**CMSC 380: Science of Information
Assignment#1**

**Due on Monday: September 30, 2019.**

**Part I: **Write a program to process a large text as if it were an information source. Treating the letters of alphabet as symbols (ignore all other characters, convert all to upper/lowercase), compute the following:

- A table and plot of the letter frequencies.
- Use above to compute the entropy of the text.

Based on the results you obtain from above, answer the following:

1. If the probabilities of all letters were equal (i.e. uniform), what would be the entropy of english texts?

2. Is the computed entropy of the above text greater than, equal to, or less than your answer to (1)?

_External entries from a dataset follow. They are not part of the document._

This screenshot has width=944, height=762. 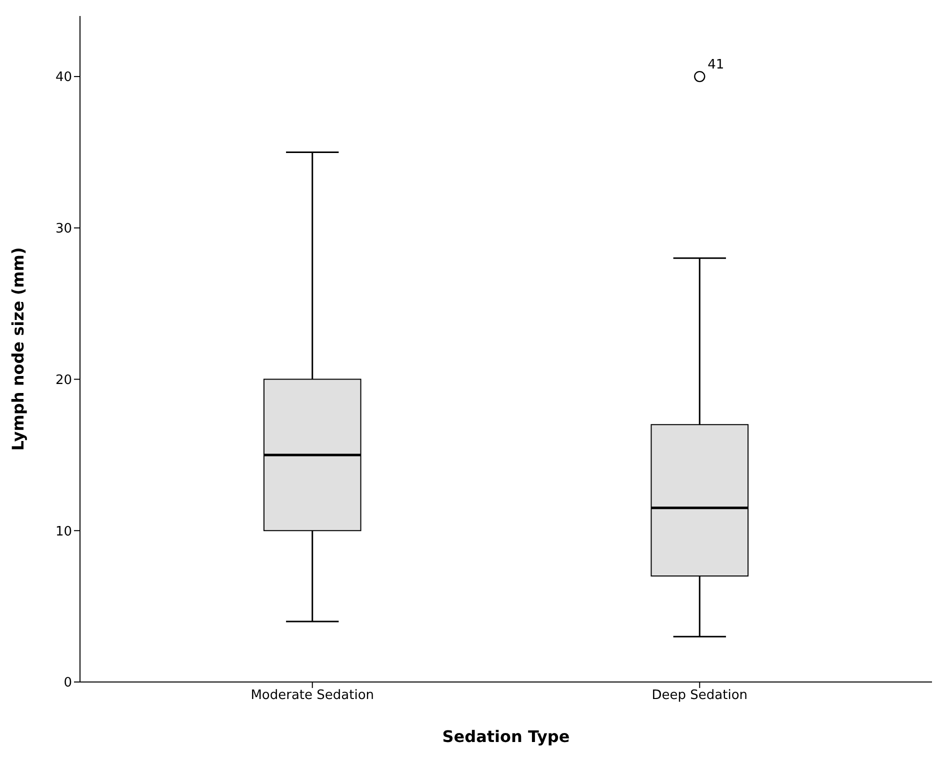 I want to click on x-tick-label: Deep Sedation, so click(x=700, y=696).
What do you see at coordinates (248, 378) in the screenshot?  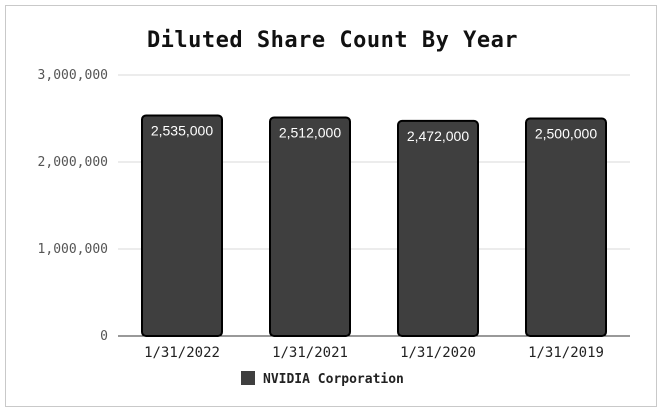 I see `legend-swatch` at bounding box center [248, 378].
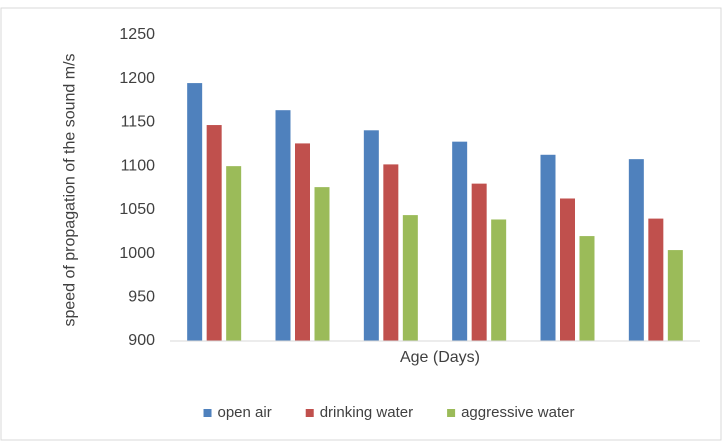 The image size is (723, 442). Describe the element at coordinates (137, 210) in the screenshot. I see `y-tick-label: 1050` at that location.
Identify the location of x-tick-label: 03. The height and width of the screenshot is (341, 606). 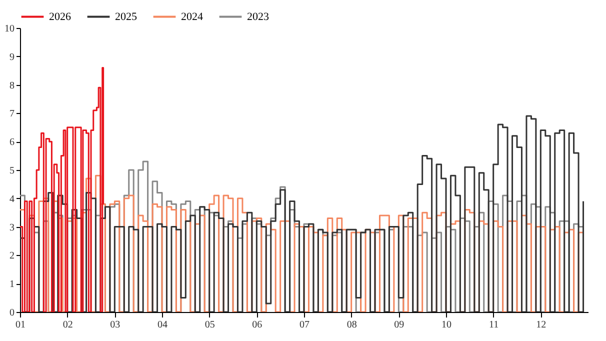
(115, 325).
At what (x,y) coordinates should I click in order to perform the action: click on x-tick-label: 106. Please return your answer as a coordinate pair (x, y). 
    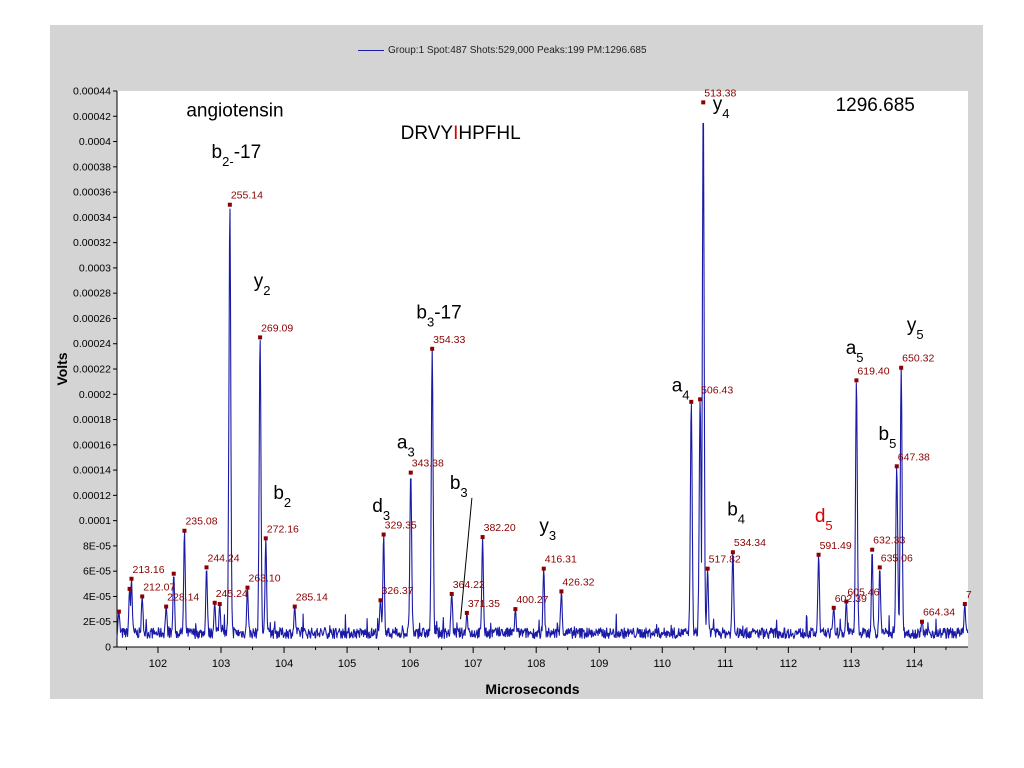
    Looking at the image, I should click on (410, 664).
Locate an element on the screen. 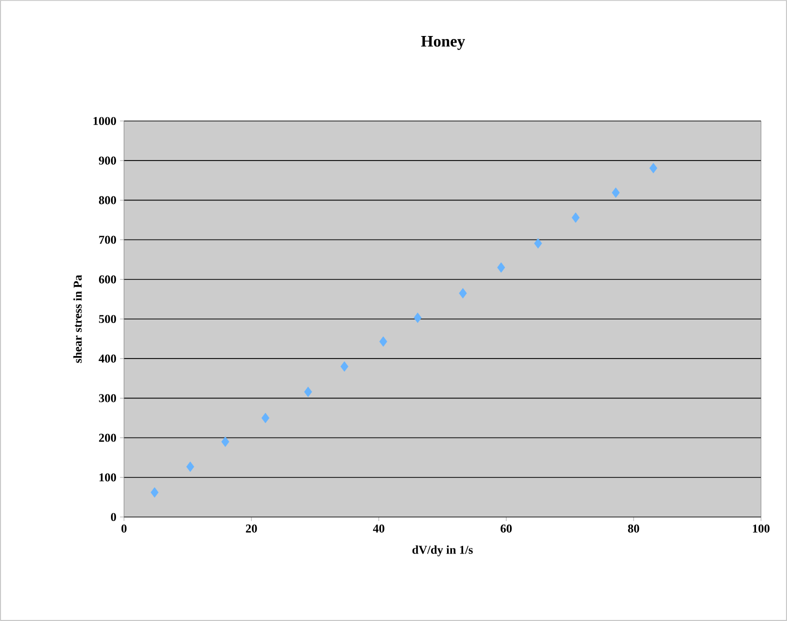 The width and height of the screenshot is (787, 621). x-tick-label: 100 is located at coordinates (761, 528).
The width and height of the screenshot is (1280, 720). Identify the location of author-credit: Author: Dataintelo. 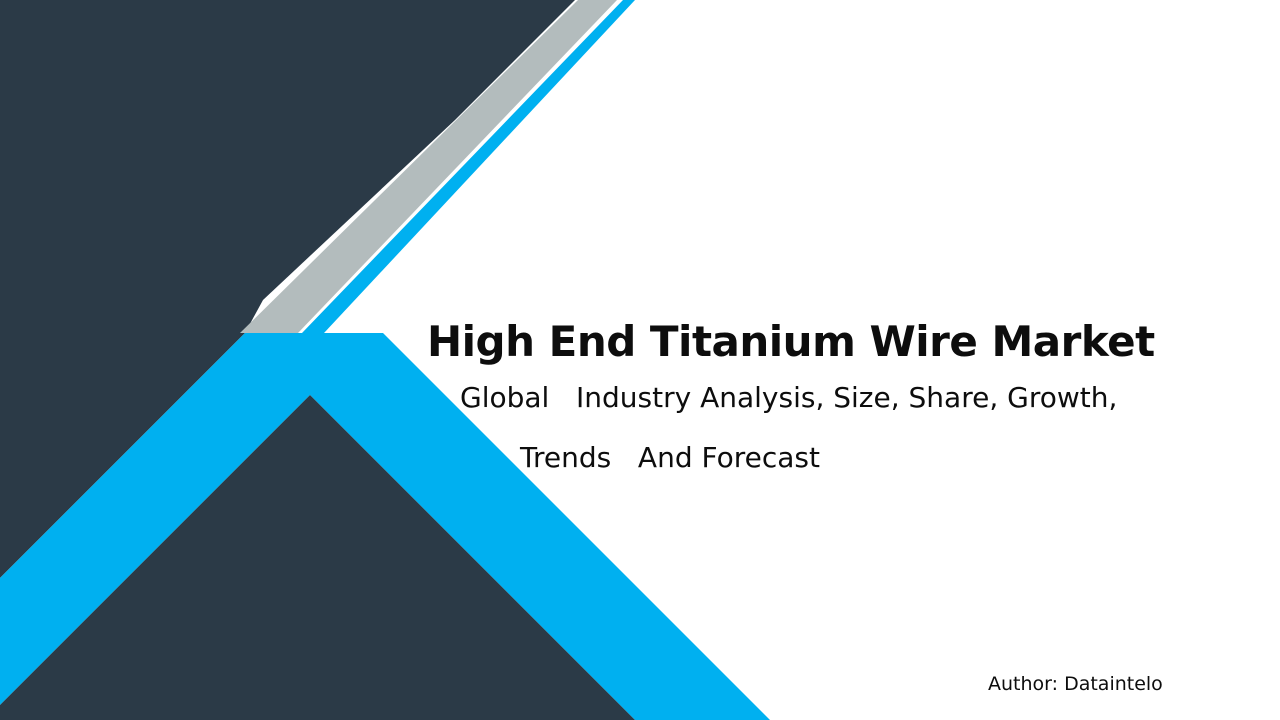
(1076, 684).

Why?

**Extra Credit: **Do all of the above for text(s) in one other language (German, French, Italian, Spanish, ...)

**Part II**: [This is a pen and paper exercise]

Suppose an information source, S has two symbols: {A, B} with p(A) = 0.75, p(B) = 0.25.

First, compute the entropy of this source. Also, assign a Huffman code to the source, S. Compute L, the average code length.

Next, consider a source that has sequences of two symbold from the source, S. I.e. {AA, AB, BB, BA}. Construct a Huffman code for this source. Compute L, the average code length.

Finally, consider a source that has sequences of three symbold from the source, S. I.e. {AAA, AAB, ..., BBB}. Construct a Huffman code for this source. Compute L, the average code length.

Examine the values of L for the three sources above, and see if you can say something about their relationship to entropy.

**Hand in a written report containing the following:**

For Part I: Details of the text: Title, Author, size, etc. Identify the source of the text (where you obtained the data file). And all of the above data obtained by your program. Include the documented program source at the end of your report. Include your work and answers for Part II.